Now that you’ve acknowledged your fear, allow it to be relieved by the fact that this is not your debt.
Of course, when you love someone and see a future with that person, you may feel like it is your debt — either because you want to help your partner get through it or because you plan to get married someday soon. But until that day comes, you are not responsible for any of it.
Your partner likely could use your emotional support in getting through it. Have you been there before? If so, maybe you can help answer questions your partner may have. Maybe you’ve never been there before. You still can be there for your partner by listening to him or her and maybe even giving a fresh perspective on the situation.

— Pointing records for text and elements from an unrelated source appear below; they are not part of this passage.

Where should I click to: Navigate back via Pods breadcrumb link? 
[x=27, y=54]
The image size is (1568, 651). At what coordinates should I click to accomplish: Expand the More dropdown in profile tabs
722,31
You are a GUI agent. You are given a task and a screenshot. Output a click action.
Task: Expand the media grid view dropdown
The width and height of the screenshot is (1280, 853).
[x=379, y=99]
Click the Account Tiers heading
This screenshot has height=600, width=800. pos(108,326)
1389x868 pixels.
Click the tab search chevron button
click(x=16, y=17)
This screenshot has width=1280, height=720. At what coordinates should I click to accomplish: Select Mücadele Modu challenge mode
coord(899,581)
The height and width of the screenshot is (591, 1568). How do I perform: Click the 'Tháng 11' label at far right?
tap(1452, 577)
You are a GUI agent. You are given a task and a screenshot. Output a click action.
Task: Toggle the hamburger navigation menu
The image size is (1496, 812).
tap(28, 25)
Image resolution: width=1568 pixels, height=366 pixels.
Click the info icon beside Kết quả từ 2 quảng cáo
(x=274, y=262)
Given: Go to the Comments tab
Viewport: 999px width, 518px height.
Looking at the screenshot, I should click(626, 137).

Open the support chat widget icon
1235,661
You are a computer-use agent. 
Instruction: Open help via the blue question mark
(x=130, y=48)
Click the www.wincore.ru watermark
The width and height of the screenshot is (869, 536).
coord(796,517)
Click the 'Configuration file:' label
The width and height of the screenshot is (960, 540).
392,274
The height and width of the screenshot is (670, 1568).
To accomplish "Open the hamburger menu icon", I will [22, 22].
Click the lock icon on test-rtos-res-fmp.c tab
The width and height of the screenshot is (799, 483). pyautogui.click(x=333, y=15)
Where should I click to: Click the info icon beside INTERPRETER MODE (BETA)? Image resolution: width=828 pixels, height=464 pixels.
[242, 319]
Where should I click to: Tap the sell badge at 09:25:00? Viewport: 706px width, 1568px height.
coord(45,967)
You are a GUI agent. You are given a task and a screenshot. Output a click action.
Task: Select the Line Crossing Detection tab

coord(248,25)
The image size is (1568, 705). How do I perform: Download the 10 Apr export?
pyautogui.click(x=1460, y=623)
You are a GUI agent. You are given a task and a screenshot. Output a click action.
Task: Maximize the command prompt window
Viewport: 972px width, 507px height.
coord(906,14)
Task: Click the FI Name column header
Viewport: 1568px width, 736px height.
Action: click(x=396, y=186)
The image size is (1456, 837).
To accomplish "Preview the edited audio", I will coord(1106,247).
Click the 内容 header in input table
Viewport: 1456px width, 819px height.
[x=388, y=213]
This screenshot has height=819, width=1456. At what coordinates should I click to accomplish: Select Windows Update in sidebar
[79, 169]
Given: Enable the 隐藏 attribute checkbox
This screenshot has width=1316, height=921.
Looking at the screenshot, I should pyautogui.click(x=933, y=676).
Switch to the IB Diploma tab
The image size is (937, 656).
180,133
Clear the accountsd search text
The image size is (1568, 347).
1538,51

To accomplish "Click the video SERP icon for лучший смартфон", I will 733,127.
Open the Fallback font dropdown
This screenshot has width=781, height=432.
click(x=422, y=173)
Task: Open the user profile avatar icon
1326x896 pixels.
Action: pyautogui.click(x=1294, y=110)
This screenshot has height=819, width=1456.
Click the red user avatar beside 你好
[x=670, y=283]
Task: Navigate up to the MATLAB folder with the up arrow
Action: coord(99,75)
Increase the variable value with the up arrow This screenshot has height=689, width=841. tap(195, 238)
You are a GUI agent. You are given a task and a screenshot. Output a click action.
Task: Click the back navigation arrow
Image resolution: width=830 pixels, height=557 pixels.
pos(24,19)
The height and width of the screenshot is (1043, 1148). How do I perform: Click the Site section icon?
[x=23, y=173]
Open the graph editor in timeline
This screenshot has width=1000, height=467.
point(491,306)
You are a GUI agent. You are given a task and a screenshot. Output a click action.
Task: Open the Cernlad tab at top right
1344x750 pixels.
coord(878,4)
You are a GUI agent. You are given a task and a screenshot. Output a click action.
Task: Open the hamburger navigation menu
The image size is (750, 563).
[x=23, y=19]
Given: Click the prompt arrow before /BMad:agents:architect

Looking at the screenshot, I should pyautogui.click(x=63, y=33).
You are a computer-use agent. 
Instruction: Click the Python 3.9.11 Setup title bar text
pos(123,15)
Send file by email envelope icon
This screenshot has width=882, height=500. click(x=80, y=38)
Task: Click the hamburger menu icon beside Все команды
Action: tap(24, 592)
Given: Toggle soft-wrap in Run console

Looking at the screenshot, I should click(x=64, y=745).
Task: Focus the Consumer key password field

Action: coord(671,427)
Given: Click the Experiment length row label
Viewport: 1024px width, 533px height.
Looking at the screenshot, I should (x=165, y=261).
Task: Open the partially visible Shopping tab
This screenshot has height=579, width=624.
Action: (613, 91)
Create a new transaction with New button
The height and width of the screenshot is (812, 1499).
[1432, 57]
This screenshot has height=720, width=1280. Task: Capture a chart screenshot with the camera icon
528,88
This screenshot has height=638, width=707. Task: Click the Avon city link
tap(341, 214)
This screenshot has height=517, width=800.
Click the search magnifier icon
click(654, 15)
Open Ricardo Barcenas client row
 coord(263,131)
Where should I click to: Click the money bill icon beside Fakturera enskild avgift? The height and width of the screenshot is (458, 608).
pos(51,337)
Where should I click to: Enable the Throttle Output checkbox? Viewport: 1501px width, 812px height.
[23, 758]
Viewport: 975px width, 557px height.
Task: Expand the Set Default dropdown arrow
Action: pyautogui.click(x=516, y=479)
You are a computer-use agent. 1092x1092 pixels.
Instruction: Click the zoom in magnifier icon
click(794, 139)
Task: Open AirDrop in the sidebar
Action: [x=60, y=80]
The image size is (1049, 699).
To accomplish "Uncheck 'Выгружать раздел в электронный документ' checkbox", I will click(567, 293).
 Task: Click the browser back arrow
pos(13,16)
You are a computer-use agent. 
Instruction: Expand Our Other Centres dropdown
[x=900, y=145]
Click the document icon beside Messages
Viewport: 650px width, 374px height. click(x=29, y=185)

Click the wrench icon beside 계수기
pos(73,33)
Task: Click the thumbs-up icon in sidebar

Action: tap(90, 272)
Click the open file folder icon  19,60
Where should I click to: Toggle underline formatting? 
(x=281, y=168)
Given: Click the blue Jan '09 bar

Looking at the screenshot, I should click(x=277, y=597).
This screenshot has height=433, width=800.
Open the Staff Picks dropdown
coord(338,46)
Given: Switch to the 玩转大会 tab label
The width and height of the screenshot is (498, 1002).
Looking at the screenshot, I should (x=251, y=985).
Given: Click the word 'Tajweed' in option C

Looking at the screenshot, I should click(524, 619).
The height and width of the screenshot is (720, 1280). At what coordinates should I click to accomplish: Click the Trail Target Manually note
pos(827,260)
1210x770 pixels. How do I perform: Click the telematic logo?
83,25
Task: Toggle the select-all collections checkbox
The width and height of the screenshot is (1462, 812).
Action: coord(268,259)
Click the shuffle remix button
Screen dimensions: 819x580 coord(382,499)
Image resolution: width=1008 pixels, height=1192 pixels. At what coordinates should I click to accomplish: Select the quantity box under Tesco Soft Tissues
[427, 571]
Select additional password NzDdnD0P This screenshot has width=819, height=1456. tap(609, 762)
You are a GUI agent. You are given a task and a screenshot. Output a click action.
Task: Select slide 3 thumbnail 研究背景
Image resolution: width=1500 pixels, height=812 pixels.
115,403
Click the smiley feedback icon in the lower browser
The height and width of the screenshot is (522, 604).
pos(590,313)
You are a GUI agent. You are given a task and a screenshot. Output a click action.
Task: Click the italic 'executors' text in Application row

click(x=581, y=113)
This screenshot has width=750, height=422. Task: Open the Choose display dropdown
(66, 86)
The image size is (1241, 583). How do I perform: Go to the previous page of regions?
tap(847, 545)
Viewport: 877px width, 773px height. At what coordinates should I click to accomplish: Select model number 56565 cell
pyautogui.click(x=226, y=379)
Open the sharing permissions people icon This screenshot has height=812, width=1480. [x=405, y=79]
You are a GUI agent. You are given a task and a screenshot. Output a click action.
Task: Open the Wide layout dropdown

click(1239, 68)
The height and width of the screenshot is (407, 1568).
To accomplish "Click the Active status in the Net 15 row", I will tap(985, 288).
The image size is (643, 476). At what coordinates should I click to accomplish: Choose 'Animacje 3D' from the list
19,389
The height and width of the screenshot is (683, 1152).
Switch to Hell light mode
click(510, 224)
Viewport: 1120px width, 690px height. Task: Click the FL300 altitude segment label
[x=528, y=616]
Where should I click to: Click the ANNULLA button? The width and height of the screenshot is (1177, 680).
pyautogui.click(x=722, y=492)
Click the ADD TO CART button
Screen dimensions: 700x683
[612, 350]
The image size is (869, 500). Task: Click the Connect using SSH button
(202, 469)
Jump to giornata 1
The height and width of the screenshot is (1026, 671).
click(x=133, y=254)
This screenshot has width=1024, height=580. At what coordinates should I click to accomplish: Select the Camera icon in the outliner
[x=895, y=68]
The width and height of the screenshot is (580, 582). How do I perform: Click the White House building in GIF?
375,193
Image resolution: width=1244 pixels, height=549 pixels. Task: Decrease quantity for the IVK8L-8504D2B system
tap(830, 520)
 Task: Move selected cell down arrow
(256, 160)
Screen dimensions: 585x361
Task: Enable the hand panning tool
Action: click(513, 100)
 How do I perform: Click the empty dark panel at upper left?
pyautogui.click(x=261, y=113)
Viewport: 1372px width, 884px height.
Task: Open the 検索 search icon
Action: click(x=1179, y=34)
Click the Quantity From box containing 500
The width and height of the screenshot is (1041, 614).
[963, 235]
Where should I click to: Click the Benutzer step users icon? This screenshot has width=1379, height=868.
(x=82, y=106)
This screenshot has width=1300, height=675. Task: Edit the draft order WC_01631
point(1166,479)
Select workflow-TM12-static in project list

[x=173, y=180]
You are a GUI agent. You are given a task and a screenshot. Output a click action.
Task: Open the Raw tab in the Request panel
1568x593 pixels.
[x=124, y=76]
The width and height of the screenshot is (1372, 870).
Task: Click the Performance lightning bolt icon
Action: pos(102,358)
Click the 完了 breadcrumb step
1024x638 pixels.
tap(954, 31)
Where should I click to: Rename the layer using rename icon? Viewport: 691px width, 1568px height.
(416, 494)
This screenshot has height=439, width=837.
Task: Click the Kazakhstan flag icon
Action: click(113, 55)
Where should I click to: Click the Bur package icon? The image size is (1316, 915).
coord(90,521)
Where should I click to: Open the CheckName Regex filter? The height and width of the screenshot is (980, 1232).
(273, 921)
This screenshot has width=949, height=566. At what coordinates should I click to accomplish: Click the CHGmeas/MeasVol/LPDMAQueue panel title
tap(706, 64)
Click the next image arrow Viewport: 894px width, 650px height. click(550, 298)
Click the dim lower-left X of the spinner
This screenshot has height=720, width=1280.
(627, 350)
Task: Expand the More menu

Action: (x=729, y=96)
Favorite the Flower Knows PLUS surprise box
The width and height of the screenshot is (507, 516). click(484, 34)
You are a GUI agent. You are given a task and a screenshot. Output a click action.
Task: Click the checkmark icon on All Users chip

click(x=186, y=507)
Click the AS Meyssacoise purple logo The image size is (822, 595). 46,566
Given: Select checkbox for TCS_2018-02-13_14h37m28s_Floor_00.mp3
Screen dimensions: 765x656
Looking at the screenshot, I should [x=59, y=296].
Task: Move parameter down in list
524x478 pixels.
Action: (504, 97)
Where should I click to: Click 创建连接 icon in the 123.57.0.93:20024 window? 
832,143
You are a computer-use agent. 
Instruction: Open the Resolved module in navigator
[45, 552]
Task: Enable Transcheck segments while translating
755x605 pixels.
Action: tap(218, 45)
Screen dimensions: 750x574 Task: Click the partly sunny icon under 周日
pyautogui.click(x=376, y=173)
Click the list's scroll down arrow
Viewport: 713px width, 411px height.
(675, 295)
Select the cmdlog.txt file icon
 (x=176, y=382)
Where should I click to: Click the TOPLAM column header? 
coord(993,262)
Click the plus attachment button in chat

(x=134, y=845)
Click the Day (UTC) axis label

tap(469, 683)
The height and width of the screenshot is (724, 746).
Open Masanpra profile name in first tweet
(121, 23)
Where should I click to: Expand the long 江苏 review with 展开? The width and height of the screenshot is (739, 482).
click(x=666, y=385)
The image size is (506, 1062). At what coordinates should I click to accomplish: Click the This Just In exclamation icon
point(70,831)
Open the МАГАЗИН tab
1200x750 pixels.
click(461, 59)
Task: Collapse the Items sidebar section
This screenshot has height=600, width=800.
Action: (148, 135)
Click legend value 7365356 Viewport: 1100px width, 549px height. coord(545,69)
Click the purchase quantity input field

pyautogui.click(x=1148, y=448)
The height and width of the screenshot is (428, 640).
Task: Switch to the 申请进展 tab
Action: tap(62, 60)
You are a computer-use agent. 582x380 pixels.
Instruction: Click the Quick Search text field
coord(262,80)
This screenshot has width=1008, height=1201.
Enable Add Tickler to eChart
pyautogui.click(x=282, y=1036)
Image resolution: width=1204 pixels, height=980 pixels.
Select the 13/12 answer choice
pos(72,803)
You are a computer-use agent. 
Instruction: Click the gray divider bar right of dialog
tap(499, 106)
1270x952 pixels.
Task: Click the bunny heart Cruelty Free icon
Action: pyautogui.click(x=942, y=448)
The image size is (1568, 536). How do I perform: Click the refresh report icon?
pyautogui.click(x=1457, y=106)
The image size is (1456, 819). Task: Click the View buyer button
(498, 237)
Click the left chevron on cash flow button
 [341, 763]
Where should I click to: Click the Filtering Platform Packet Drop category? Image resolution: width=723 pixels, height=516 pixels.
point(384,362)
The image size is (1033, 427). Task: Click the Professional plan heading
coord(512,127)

Walk in Your Partner’s Shoes
It’s easy to judge someone who has debt, even if we have it ourselves. But the quickest way to suspend judgement is to walk in that person’s shoes. Talk to your partner about how he or she got into debt. Maybe the bulk of it is student loans because his or her family couldn’t afford to help out with college tuition. Or, it could have been credit card debt that accumulated during a time of economic struggle. Then, there’s always the possibility that your partner simply made poor spending choices and is now paying the price.
No matter how it started, try to walk in your partner’s shoes as he or she tells you how it happened and how he or she is feeling now. Debt can cause a roller coaster of emotions from fear and anxiety to frustration and shame.
Don’t assume your partner doesn’t have a plan to get out of debt — ask first. If your partner does have a plan, then you two can still talk about it and see if it can be improved upon. If your partner is happy with the plan and the progress, then let it alone. Now all you have to do is be a mental and emotional support system.
If your partner doesn’t have a plan, don’t get upset. Maybe all he or she needed was someone to talk to about this. Now you two can really talk strategy together. What kind of debt is it and which should your partner pay off first? Is there a way your partner can earn extra money on the side or even search for a career that will pay more?
See How This Relates to Your Relationship
You’ve now hopefully come to understand how your partner feels and talked about his or her strategy to get out of debt. The next step is to evaluate what this means for your relationship right now. Think about the plans you’ve made. Were you going to take a vacation together soon? Does this still make sense to do right now? What if you were going to relocate to a different city, buy a house, or get married?
Come to an agreement on how these goals look now that you know about the debt and how long it will take to pay it off. Maybe you want to continue on the same time frame for your goals or maybe you think it’s best to put some of them on hold. Just make sure that the two of you are on the same page so neither one of you ends up feeling resentful.
Set It and Forget It
This one is going to sound much easier than it will be to do. Now that you’ve come to a mutual understanding about the debt and payoff strategies, don’t let this hang over your head like a black cloud. You’ve done all you can at this point and the most important thing moving forward is that you simply allow your relationship to move forward. Be open to discussions about it, but don’t let it dominate every conversation you two have.
Debt is scary, frustrating, and can slow down and even prevent goals and desires. If you’re debt-free and you just found out that your significant other is carrying debt, it’s natural to feel overwhelmed. However, if you follow these steps, then you two can come together and realize that debt is just another part of life that many people have to work through.
What’s important isn’t the problems you encounter in your relationship — it’s how you handle them together. So be honest with your significant other about how you feel.